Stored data

════

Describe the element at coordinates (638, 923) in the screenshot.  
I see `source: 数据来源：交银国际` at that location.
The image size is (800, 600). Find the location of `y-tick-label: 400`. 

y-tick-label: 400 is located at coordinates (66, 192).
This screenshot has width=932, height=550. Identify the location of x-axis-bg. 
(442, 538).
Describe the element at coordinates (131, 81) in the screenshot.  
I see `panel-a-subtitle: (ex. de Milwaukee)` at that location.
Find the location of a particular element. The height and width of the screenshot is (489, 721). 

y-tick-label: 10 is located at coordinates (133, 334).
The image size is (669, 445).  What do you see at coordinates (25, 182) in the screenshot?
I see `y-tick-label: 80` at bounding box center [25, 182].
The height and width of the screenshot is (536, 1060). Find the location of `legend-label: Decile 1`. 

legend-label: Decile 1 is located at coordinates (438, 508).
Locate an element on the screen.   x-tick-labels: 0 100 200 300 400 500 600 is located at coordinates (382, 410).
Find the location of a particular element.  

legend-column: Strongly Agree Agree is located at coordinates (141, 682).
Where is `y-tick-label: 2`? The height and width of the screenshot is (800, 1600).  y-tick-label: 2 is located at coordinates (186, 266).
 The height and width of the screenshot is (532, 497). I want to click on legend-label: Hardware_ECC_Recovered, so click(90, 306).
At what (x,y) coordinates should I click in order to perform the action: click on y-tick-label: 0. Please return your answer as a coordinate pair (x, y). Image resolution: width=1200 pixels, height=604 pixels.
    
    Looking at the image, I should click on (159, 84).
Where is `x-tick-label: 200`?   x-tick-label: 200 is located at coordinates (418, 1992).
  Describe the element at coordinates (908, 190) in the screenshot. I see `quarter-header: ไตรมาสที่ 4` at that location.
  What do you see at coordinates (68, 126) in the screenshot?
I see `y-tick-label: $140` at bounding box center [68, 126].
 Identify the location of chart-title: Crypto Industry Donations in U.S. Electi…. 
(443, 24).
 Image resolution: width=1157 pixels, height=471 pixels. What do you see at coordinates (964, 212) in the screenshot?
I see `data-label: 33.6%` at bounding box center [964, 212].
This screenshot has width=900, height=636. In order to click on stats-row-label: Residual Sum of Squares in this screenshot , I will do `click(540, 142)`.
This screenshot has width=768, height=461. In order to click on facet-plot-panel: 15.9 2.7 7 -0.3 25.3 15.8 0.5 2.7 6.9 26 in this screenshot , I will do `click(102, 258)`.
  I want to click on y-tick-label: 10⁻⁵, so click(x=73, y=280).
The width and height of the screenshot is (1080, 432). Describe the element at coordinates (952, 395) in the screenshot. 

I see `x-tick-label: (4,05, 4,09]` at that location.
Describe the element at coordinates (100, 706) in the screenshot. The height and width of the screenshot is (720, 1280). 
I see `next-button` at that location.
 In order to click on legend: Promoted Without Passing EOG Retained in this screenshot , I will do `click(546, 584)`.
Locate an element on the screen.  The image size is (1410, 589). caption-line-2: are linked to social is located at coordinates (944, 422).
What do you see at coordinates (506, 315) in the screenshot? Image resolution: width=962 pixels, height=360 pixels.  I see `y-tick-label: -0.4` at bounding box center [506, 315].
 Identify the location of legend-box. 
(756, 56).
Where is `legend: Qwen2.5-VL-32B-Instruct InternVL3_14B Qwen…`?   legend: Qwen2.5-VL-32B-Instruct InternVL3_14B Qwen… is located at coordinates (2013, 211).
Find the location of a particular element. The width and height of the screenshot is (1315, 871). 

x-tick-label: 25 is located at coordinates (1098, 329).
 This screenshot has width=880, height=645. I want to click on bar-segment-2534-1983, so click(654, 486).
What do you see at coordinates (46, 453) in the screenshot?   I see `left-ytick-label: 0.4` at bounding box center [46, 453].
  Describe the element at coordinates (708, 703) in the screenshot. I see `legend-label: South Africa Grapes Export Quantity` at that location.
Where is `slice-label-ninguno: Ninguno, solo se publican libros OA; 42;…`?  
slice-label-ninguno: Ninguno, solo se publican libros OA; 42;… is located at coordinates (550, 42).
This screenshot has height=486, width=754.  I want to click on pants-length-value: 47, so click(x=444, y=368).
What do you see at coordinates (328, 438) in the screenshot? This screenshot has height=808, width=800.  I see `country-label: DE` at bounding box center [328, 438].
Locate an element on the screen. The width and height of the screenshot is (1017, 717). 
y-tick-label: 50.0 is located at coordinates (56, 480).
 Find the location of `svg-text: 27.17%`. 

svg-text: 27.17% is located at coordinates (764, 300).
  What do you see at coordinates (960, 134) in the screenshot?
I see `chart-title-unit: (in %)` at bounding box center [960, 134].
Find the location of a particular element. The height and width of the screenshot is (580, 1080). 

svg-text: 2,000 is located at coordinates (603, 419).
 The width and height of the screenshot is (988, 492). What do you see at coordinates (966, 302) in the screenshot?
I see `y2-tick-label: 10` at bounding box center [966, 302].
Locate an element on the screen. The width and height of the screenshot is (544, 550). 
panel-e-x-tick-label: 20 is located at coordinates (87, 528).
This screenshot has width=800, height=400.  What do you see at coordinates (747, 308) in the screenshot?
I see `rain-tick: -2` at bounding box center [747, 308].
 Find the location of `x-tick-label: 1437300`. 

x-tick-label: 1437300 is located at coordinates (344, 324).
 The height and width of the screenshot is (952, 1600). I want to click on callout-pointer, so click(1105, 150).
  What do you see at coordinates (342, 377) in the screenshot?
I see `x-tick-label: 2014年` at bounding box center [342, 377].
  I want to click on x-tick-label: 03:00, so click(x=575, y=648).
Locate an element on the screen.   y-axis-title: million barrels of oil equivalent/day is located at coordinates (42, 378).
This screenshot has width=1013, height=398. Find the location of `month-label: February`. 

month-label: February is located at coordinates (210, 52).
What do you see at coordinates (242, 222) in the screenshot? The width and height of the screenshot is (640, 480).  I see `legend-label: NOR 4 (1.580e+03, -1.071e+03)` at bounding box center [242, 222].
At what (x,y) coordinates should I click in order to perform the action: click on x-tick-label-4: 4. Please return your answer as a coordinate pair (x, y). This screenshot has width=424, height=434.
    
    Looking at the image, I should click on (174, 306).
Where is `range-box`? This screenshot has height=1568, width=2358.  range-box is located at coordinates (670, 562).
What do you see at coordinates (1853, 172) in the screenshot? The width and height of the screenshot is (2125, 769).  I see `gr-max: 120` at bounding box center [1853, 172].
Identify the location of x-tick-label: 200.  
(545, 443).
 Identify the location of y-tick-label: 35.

════

# [WHAT YOU ARE ASKED TO DO]
Copy all of the entries above word for word, line by line.

# [TASK SOLUTION]
Describe the element at coordinates (638, 923) in the screenshot.  
I see `source: 数据来源：交银国际` at that location.
The image size is (800, 600). Find the location of `y-tick-label: 400`. 

y-tick-label: 400 is located at coordinates (66, 192).
This screenshot has width=932, height=550. Identify the location of x-axis-bg. 
(442, 538).
Describe the element at coordinates (131, 81) in the screenshot.  
I see `panel-a-subtitle: (ex. de Milwaukee)` at that location.
Find the location of a particular element. The height and width of the screenshot is (489, 721). 

y-tick-label: 10 is located at coordinates (133, 334).
The image size is (669, 445).  What do you see at coordinates (25, 182) in the screenshot?
I see `y-tick-label: 80` at bounding box center [25, 182].
The height and width of the screenshot is (536, 1060). Find the location of `legend-label: Decile 1`. 

legend-label: Decile 1 is located at coordinates (438, 508).
Locate an element on the screen.   x-tick-labels: 0 100 200 300 400 500 600 is located at coordinates (382, 410).
Find the location of a particular element.  

legend-column: Strongly Agree Agree is located at coordinates (141, 682).
Where is `y-tick-label: 2`? The height and width of the screenshot is (800, 1600).  y-tick-label: 2 is located at coordinates (186, 266).
 The height and width of the screenshot is (532, 497). I want to click on legend-label: Hardware_ECC_Recovered, so click(90, 306).
At what (x,y) coordinates should I click in order to perform the action: click on y-tick-label: 0. Please return your answer as a coordinate pair (x, y). Image resolution: width=1200 pixels, height=604 pixels.
    
    Looking at the image, I should click on (159, 84).
Where is `x-tick-label: 200`?   x-tick-label: 200 is located at coordinates (418, 1992).
  Describe the element at coordinates (908, 190) in the screenshot. I see `quarter-header: ไตรมาสที่ 4` at that location.
  What do you see at coordinates (68, 126) in the screenshot?
I see `y-tick-label: $140` at bounding box center [68, 126].
 Identify the location of chart-title: Crypto Industry Donations in U.S. Electi…. 
(443, 24).
 Image resolution: width=1157 pixels, height=471 pixels. What do you see at coordinates (964, 212) in the screenshot?
I see `data-label: 33.6%` at bounding box center [964, 212].
This screenshot has width=900, height=636. In order to click on stats-row-label: Residual Sum of Squares in this screenshot , I will do `click(540, 142)`.
This screenshot has width=768, height=461. In order to click on facet-plot-panel: 15.9 2.7 7 -0.3 25.3 15.8 0.5 2.7 6.9 26 in this screenshot , I will do `click(102, 258)`.
  I want to click on y-tick-label: 10⁻⁵, so click(x=73, y=280).
The width and height of the screenshot is (1080, 432). Describe the element at coordinates (952, 395) in the screenshot. 

I see `x-tick-label: (4,05, 4,09]` at that location.
Describe the element at coordinates (100, 706) in the screenshot. The height and width of the screenshot is (720, 1280). 
I see `next-button` at that location.
 In order to click on legend: Promoted Without Passing EOG Retained in this screenshot , I will do `click(546, 584)`.
Locate an element on the screen.  The image size is (1410, 589). caption-line-2: are linked to social is located at coordinates (944, 422).
What do you see at coordinates (506, 315) in the screenshot? Image resolution: width=962 pixels, height=360 pixels.  I see `y-tick-label: -0.4` at bounding box center [506, 315].
 Identify the location of legend-box. 
(756, 56).
Where is `legend: Qwen2.5-VL-32B-Instruct InternVL3_14B Qwen…`?   legend: Qwen2.5-VL-32B-Instruct InternVL3_14B Qwen… is located at coordinates (2013, 211).
Find the location of a particular element. The width and height of the screenshot is (1315, 871). 

x-tick-label: 25 is located at coordinates (1098, 329).
 This screenshot has width=880, height=645. I want to click on bar-segment-2534-1983, so click(654, 486).
What do you see at coordinates (46, 453) in the screenshot?   I see `left-ytick-label: 0.4` at bounding box center [46, 453].
  Describe the element at coordinates (708, 703) in the screenshot. I see `legend-label: South Africa Grapes Export Quantity` at that location.
Where is `slice-label-ninguno: Ninguno, solo se publican libros OA; 42;…`?  
slice-label-ninguno: Ninguno, solo se publican libros OA; 42;… is located at coordinates (550, 42).
This screenshot has height=486, width=754.  I want to click on pants-length-value: 47, so click(x=444, y=368).
What do you see at coordinates (328, 438) in the screenshot? This screenshot has height=808, width=800.  I see `country-label: DE` at bounding box center [328, 438].
Locate an element on the screen. The width and height of the screenshot is (1017, 717). 
y-tick-label: 50.0 is located at coordinates (56, 480).
 Find the location of `svg-text: 27.17%`. 

svg-text: 27.17% is located at coordinates (764, 300).
  What do you see at coordinates (960, 134) in the screenshot?
I see `chart-title-unit: (in %)` at bounding box center [960, 134].
Find the location of a particular element. The height and width of the screenshot is (580, 1080). 

svg-text: 2,000 is located at coordinates (603, 419).
 The width and height of the screenshot is (988, 492). What do you see at coordinates (966, 302) in the screenshot?
I see `y2-tick-label: 10` at bounding box center [966, 302].
Locate an element on the screen. The width and height of the screenshot is (544, 550). 
panel-e-x-tick-label: 20 is located at coordinates (87, 528).
This screenshot has width=800, height=400.  What do you see at coordinates (747, 308) in the screenshot?
I see `rain-tick: -2` at bounding box center [747, 308].
 Find the location of `x-tick-label: 1437300`. 

x-tick-label: 1437300 is located at coordinates (344, 324).
 The height and width of the screenshot is (952, 1600). I want to click on callout-pointer, so click(1105, 150).
  What do you see at coordinates (342, 377) in the screenshot?
I see `x-tick-label: 2014年` at bounding box center [342, 377].
  I want to click on x-tick-label: 03:00, so click(x=575, y=648).
Locate an element on the screen.   y-axis-title: million barrels of oil equivalent/day is located at coordinates (42, 378).
This screenshot has width=1013, height=398. Find the location of `month-label: February`. 

month-label: February is located at coordinates (210, 52).
What do you see at coordinates (242, 222) in the screenshot? The width and height of the screenshot is (640, 480).  I see `legend-label: NOR 4 (1.580e+03, -1.071e+03)` at bounding box center [242, 222].
At what (x,y) coordinates should I click in order to perform the action: click on x-tick-label-4: 4. Please return your answer as a coordinate pair (x, y). This screenshot has width=424, height=434.
    
    Looking at the image, I should click on (174, 306).
Where is `range-box`? This screenshot has height=1568, width=2358.  range-box is located at coordinates (670, 562).
What do you see at coordinates (1853, 172) in the screenshot? The width and height of the screenshot is (2125, 769).  I see `gr-max: 120` at bounding box center [1853, 172].
Identify the location of x-tick-label: 200.  
(545, 443).
 Identify the location of y-tick-label: 35.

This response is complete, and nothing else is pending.